Le problème - Mettez toutes les lignes des enregistrements ci-dessous sous forme de liste numérotée, en omettant les lignes vides.

Enregistrements de données

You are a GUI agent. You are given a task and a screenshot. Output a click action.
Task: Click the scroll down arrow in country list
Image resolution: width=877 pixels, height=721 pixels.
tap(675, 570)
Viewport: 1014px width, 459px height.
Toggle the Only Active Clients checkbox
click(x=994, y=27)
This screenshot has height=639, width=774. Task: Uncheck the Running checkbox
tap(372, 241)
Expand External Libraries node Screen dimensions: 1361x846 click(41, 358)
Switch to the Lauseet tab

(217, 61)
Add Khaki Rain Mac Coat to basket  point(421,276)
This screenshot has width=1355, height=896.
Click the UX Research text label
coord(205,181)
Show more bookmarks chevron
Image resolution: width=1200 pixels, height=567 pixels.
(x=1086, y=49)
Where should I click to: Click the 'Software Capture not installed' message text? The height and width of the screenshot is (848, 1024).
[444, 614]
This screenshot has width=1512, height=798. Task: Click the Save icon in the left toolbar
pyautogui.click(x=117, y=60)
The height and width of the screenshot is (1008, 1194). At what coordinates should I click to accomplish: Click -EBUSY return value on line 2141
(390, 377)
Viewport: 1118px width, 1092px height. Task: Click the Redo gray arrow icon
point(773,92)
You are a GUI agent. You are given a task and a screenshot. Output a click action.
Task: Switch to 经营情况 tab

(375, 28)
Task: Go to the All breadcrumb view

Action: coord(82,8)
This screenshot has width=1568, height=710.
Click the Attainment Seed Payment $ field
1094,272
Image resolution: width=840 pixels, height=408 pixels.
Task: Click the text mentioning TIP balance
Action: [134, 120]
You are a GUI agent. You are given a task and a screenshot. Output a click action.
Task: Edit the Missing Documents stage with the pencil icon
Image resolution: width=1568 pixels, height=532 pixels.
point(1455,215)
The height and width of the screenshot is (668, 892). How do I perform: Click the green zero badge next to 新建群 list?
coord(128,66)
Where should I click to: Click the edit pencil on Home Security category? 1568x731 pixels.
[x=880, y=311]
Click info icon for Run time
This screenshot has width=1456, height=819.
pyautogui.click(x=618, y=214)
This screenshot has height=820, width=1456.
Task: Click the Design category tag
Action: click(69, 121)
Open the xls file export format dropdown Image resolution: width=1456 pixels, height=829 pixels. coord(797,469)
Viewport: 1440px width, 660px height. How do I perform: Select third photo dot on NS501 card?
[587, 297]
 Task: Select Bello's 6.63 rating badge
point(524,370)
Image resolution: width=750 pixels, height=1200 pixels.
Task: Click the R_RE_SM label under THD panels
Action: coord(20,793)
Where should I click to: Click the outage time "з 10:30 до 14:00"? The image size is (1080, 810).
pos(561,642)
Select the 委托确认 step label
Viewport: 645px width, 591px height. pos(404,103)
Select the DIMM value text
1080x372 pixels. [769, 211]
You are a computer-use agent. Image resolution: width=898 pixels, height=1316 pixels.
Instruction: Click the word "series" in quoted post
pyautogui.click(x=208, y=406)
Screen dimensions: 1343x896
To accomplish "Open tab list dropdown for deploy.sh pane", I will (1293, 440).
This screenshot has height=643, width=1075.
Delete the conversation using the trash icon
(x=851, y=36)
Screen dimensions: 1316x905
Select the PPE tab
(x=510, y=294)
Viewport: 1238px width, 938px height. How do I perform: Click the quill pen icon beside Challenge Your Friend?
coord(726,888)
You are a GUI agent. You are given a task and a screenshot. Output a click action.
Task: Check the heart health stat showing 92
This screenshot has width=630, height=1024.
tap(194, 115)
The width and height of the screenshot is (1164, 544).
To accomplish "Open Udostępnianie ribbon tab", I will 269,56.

Réponse à l'exercice -
1. You are a GUI agent. You are given a task and a screenshot. Output a click action.
2. Task: Click the scroll down arrow in country list
3. Image resolution: width=877 pixels, height=721 pixels.
4. tap(675, 570)
5. Viewport: 1014px width, 459px height.
6. Toggle the Only Active Clients checkbox
7. click(x=994, y=27)
8. This screenshot has height=639, width=774. Task: Uncheck the Running checkbox
9. tap(372, 241)
10. Expand External Libraries node Screen dimensions: 1361x846 click(41, 358)
11. Switch to the Lauseet tab
12. (217, 61)
13. Add Khaki Rain Mac Coat to basket  point(421,276)
14. This screenshot has width=1355, height=896.
15. Click the UX Research text label
16. coord(205,181)
17. Show more bookmarks chevron
18. Image resolution: width=1200 pixels, height=567 pixels.
19. (x=1086, y=49)
20. Where should I click to: Click the 'Software Capture not installed' message text? The height and width of the screenshot is (848, 1024).
21. [444, 614]
22. This screenshot has width=1512, height=798. Task: Click the Save icon in the left toolbar
23. pyautogui.click(x=117, y=60)
24. The height and width of the screenshot is (1008, 1194). At what coordinates should I click to accomplish: Click -EBUSY return value on line 2141
25. (390, 377)
26. Viewport: 1118px width, 1092px height. Task: Click the Redo gray arrow icon
27. point(773,92)
28. You are a GUI agent. You are given a task and a screenshot. Output a click action.
29. Task: Switch to 经营情况 tab
30. (375, 28)
31. Task: Go to the All breadcrumb view
32. Action: coord(82,8)
33. This screenshot has width=1568, height=710.
34. Click the Attainment Seed Payment $ field
35. 1094,272
36. Image resolution: width=840 pixels, height=408 pixels.
37. Task: Click the text mentioning TIP balance
38. Action: [134, 120]
39. You are a GUI agent. You are given a task and a screenshot. Output a click action.
40. Task: Edit the Missing Documents stage with the pencil icon
41. Image resolution: width=1568 pixels, height=532 pixels.
42. point(1455,215)
43. The height and width of the screenshot is (668, 892). How do I perform: Click the green zero badge next to 新建群 list?
44. coord(128,66)
45. Where should I click to: Click the edit pencil on Home Security category? 1568x731 pixels.
46. [x=880, y=311]
47. Click info icon for Run time
48. This screenshot has width=1456, height=819.
49. pyautogui.click(x=618, y=214)
50. This screenshot has height=820, width=1456.
51. Task: Click the Design category tag
52. Action: click(69, 121)
53. Open the xls file export format dropdown Image resolution: width=1456 pixels, height=829 pixels. coord(797,469)
54. Viewport: 1440px width, 660px height. How do I perform: Select third photo dot on NS501 card?
55. [587, 297]
56.  Task: Select Bello's 6.63 rating badge
57. point(524,370)
58. Image resolution: width=750 pixels, height=1200 pixels.
59. Task: Click the R_RE_SM label under THD panels
60. Action: coord(20,793)
61. Where should I click to: Click the outage time "з 10:30 до 14:00"? The image size is (1080, 810).
62. pos(561,642)
63. Select the 委托确认 step label
64. Viewport: 645px width, 591px height. pos(404,103)
65. Select the DIMM value text
66. 1080x372 pixels. [769, 211]
67. You are a computer-use agent. Image resolution: width=898 pixels, height=1316 pixels.
68. Instruction: Click the word "series" in quoted post
69. pyautogui.click(x=208, y=406)
70. Screen dimensions: 1343x896
71. To accomplish "Open tab list dropdown for deploy.sh pane", I will (1293, 440).
72. This screenshot has height=643, width=1075.
73. Delete the conversation using the trash icon
74. (x=851, y=36)
75. Screen dimensions: 1316x905
76. Select the PPE tab
77. (x=510, y=294)
78. Viewport: 1238px width, 938px height. How do I perform: Click the quill pen icon beside Challenge Your Friend?
79. coord(726,888)
80. You are a GUI agent. You are given a task and a screenshot. Output a click action.
81. Task: Check the heart health stat showing 92
82. This screenshot has width=630, height=1024.
83. tap(194, 115)
84. The width and height of the screenshot is (1164, 544).
85. To accomplish "Open Udostępnianie ribbon tab", I will 269,56.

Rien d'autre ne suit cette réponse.